Record no. 766. How do I cite this entry?

The Haunted Mere

  • Genre/Type Descriptor(s)
    Translation from Old English
    Poem or Poetry
     
    Language(s)
    English
  • Translator
    Heaney, Seamus
  • Serial Title
    The Threepenny Review
    Volume
    78
    Location Details
    Page 8
    Date
    1999
  • Relationships
    (Downstream) Revised and incorporated into -> Beowulf, Heaney, Seamus (1999)
  • Descriptive Notes

    A translation of Beowulf, lines 1310-79, presented as a freestanding poetic segment of 66 lines (so 4 lines shorter than in the original Old English). Heaney would later make several revisions to the Threepenny Review version as he incorporated it into his full 1999 translation, including restoration of ll. 1341-44, which had been left out of this version (and the discontinuity signaled with an ellipsis).

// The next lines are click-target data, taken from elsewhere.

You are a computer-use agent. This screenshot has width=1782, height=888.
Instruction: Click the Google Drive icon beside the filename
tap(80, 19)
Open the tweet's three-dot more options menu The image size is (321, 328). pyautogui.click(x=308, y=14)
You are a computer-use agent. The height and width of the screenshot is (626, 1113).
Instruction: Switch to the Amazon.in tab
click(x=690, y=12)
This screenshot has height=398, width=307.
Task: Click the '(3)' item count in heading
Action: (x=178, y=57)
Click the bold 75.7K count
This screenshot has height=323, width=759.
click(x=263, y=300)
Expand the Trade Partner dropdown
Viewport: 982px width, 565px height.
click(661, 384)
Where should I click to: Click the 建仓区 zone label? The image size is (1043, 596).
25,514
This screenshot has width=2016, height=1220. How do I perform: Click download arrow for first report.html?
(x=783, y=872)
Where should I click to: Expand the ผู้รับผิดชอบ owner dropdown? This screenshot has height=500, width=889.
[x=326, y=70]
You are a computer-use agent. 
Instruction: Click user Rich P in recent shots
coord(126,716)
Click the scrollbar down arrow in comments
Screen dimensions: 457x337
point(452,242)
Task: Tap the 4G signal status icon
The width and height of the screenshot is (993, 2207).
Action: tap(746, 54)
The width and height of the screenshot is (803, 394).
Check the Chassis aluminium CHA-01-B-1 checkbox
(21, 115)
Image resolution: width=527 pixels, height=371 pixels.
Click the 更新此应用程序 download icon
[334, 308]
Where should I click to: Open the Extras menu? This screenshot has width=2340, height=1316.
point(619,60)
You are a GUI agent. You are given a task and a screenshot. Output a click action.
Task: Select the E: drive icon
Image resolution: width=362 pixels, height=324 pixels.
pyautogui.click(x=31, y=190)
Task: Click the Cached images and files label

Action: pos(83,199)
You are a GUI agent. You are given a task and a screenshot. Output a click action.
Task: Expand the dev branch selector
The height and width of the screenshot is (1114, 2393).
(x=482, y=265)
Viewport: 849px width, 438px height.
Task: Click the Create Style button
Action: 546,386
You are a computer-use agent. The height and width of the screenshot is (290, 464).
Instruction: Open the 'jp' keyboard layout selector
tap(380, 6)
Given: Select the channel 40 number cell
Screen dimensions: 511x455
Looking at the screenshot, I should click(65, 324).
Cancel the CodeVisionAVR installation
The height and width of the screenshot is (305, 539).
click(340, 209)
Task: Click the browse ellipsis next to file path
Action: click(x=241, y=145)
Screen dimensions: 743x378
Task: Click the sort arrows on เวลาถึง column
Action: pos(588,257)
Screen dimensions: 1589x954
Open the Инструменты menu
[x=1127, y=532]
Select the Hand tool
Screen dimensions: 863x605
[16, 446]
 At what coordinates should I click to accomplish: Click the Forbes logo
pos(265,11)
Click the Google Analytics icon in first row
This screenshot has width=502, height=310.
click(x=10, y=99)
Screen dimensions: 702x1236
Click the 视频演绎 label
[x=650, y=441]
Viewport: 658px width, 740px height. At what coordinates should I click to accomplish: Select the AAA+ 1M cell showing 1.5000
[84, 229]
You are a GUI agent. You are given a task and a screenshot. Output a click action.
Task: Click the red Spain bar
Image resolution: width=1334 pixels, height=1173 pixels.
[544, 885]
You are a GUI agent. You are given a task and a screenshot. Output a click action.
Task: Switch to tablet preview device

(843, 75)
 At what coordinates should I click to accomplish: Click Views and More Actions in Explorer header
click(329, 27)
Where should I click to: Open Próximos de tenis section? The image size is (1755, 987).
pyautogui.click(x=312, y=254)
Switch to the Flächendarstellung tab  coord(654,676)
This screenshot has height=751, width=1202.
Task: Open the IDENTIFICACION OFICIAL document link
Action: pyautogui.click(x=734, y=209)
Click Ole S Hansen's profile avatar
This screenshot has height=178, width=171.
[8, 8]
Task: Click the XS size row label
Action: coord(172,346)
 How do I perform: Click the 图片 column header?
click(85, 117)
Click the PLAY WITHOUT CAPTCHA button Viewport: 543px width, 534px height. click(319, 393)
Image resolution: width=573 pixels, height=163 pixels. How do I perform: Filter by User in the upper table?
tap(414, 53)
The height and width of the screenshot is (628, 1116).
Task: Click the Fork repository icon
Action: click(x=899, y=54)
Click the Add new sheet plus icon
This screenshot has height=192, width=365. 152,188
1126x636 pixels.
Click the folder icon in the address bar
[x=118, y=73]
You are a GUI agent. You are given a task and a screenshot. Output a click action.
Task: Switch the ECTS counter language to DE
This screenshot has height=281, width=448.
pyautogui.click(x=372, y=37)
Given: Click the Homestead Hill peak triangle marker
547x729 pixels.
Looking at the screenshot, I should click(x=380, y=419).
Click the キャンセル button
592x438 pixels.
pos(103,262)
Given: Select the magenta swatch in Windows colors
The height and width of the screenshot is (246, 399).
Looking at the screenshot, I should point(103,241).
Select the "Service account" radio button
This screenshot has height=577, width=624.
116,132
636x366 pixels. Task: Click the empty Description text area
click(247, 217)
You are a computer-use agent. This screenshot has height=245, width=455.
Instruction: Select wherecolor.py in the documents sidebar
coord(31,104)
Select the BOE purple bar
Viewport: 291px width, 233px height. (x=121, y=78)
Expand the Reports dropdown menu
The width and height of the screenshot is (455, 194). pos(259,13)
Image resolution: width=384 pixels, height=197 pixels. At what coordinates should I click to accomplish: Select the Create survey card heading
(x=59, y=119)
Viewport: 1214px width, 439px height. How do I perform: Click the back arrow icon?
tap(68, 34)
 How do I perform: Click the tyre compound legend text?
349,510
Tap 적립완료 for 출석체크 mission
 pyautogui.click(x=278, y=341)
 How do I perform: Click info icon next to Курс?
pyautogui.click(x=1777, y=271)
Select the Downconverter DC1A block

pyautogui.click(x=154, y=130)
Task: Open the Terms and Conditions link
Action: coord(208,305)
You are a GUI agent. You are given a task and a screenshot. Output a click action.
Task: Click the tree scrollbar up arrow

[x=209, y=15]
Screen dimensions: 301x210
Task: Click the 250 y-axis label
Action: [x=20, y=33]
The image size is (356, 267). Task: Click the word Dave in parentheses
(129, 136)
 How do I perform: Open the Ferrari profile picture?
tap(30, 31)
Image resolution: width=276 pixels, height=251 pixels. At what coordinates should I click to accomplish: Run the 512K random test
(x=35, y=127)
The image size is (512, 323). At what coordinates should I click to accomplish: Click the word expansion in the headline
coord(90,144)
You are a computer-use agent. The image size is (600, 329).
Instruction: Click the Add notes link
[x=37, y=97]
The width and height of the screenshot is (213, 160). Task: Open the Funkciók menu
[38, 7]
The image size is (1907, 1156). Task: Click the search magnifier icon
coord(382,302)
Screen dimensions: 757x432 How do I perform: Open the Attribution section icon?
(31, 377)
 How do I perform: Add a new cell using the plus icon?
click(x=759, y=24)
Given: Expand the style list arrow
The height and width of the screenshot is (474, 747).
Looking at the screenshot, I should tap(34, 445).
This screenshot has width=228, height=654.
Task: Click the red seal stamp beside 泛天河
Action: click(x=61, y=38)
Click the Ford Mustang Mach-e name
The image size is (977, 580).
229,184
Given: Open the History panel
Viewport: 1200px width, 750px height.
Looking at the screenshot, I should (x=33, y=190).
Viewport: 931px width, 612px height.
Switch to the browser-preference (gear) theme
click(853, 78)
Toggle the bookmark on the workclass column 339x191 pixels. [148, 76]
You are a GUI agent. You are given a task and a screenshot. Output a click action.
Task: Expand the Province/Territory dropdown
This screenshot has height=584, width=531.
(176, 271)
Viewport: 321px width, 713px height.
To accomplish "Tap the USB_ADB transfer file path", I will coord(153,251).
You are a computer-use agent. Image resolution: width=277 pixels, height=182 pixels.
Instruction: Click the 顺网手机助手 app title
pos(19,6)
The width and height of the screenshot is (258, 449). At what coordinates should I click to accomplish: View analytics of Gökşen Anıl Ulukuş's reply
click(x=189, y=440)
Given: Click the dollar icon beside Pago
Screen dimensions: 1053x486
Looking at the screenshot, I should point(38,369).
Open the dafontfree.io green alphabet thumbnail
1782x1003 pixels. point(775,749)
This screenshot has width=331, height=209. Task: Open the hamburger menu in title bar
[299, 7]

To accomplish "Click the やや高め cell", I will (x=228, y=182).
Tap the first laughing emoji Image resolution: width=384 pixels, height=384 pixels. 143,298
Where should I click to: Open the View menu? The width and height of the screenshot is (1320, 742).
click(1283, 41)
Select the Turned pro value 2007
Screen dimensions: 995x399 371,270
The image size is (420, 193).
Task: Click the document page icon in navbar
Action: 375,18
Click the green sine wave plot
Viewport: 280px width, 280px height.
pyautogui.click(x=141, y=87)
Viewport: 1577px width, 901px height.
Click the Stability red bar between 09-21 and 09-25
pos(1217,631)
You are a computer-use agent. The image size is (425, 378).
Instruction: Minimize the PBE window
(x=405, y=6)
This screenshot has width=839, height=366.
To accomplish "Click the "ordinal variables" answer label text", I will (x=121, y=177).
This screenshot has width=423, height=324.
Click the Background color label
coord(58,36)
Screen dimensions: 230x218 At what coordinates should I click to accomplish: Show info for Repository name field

    The translation begins:

    Beowulf was quickly brought to the chamber:
    the winner of fights, the arch-warrior,
    came first-footing in with his fellow troops
    to where the king in his wisdom waited,
    still wondering whether Almighty God
    would ever turn the tide of his misfortunes.
    So Beowulf entered with his band in attendance
    and the wooden floor-boards banged and rang
    as he advanced, hurrying to address
    the prince of the Ingwins, asking if he'd rested
    since the urgent summons had come as a surprise. (8)

    And ends:

    ["]When wind blows up and stormy weather
    makes clouds scud and the skies weep,
    out of its depths a dirty surge
    is pitched toward the heavens. Now help depends
    again on you and on you alone.
    The gap of danger where the demon waits
    is still unknown to you. Seek it if you dare." (8)

     
    Notes on Prior Documentation

    Not mentioned specifically in MO2, but MO2 1987(c) references Heaney's "many other fragmentary translations" in advance of his 1999 full translation.

     
    Authentication

    BAM (from digital copy accessed via JSTOR).